═══ Information supplied

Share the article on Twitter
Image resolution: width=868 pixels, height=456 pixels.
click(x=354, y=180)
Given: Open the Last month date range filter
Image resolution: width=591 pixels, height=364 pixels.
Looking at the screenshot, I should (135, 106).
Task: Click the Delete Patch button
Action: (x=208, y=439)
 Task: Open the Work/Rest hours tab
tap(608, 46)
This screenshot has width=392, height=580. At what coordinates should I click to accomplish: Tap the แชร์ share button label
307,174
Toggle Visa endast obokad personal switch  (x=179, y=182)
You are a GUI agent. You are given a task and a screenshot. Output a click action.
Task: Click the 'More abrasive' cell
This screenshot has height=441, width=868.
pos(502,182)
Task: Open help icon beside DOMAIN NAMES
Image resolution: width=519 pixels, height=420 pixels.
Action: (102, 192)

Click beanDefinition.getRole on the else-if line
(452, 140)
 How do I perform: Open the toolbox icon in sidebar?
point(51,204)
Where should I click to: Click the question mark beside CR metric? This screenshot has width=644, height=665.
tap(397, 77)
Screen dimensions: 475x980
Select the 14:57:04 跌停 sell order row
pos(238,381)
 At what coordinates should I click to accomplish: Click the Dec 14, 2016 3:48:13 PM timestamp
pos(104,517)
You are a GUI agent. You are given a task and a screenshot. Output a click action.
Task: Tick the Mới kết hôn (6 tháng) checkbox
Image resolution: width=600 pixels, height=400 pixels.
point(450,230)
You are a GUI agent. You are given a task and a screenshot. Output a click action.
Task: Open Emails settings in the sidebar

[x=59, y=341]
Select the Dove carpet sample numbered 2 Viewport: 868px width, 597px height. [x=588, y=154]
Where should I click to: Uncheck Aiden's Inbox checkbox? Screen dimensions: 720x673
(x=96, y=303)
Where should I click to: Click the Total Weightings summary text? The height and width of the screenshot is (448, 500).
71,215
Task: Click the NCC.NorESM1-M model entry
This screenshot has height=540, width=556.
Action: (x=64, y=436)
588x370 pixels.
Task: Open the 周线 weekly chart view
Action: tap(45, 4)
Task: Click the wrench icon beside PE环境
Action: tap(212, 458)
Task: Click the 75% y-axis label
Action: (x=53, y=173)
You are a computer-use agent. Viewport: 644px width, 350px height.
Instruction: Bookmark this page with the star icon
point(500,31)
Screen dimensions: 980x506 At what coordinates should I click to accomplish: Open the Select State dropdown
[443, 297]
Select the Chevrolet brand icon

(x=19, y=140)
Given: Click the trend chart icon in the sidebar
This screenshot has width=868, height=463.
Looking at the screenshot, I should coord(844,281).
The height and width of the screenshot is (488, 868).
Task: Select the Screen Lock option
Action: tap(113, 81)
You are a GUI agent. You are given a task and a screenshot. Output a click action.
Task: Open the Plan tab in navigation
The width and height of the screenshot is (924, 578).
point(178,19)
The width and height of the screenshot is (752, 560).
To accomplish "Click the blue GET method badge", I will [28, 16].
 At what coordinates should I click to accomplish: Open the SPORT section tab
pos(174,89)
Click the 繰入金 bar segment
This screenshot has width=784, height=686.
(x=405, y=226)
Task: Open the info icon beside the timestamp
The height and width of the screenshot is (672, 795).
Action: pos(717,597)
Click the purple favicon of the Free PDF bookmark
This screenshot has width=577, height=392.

══════

Quote every line of the data, word for word.

Written response ::
Share the article on Twitter
Image resolution: width=868 pixels, height=456 pixels.
click(x=354, y=180)
Given: Open the Last month date range filter
Image resolution: width=591 pixels, height=364 pixels.
Looking at the screenshot, I should (135, 106).
Task: Click the Delete Patch button
Action: (x=208, y=439)
 Task: Open the Work/Rest hours tab
tap(608, 46)
This screenshot has width=392, height=580. At what coordinates should I click to accomplish: Tap the แชร์ share button label
307,174
Toggle Visa endast obokad personal switch  (x=179, y=182)
You are a GUI agent. You are given a task and a screenshot. Output a click action.
Task: Click the 'More abrasive' cell
This screenshot has height=441, width=868.
pos(502,182)
Task: Open help icon beside DOMAIN NAMES
Image resolution: width=519 pixels, height=420 pixels.
Action: (102, 192)

Click beanDefinition.getRole on the else-if line
(452, 140)
 How do I perform: Open the toolbox icon in sidebar?
point(51,204)
Where should I click to: Click the question mark beside CR metric? This screenshot has width=644, height=665.
tap(397, 77)
Screen dimensions: 475x980
Select the 14:57:04 跌停 sell order row
pos(238,381)
 At what coordinates should I click to accomplish: Click the Dec 14, 2016 3:48:13 PM timestamp
pos(104,517)
You are a GUI agent. You are given a task and a screenshot. Output a click action.
Task: Tick the Mới kết hôn (6 tháng) checkbox
Image resolution: width=600 pixels, height=400 pixels.
point(450,230)
You are a GUI agent. You are given a task and a screenshot. Output a click action.
Task: Open Emails settings in the sidebar

[x=59, y=341]
Select the Dove carpet sample numbered 2 Viewport: 868px width, 597px height. [x=588, y=154]
Where should I click to: Uncheck Aiden's Inbox checkbox? Screen dimensions: 720x673
(x=96, y=303)
Where should I click to: Click the Total Weightings summary text? The height and width of the screenshot is (448, 500).
71,215
Task: Click the NCC.NorESM1-M model entry
This screenshot has height=540, width=556.
Action: (x=64, y=436)
588x370 pixels.
Task: Open the 周线 weekly chart view
Action: tap(45, 4)
Task: Click the wrench icon beside PE环境
Action: tap(212, 458)
Task: Click the 75% y-axis label
Action: (x=53, y=173)
You are a computer-use agent. Viewport: 644px width, 350px height.
Instruction: Bookmark this page with the star icon
point(500,31)
Screen dimensions: 980x506 At what coordinates should I click to accomplish: Open the Select State dropdown
[443, 297]
Select the Chevrolet brand icon

(x=19, y=140)
Given: Click the trend chart icon in the sidebar
This screenshot has width=868, height=463.
Looking at the screenshot, I should coord(844,281).
The height and width of the screenshot is (488, 868).
Task: Select the Screen Lock option
Action: tap(113, 81)
You are a GUI agent. You are given a task and a screenshot. Output a click action.
Task: Open the Plan tab in navigation
The width and height of the screenshot is (924, 578).
point(178,19)
The width and height of the screenshot is (752, 560).
To accomplish "Click the blue GET method badge", I will [28, 16].
 At what coordinates should I click to accomplish: Open the SPORT section tab
pos(174,89)
Click the 繰入金 bar segment
This screenshot has width=784, height=686.
(x=405, y=226)
Task: Open the info icon beside the timestamp
The height and width of the screenshot is (672, 795).
Action: pos(717,597)
Click the purple favicon of the Free PDF bookmark
This screenshot has width=577, height=392.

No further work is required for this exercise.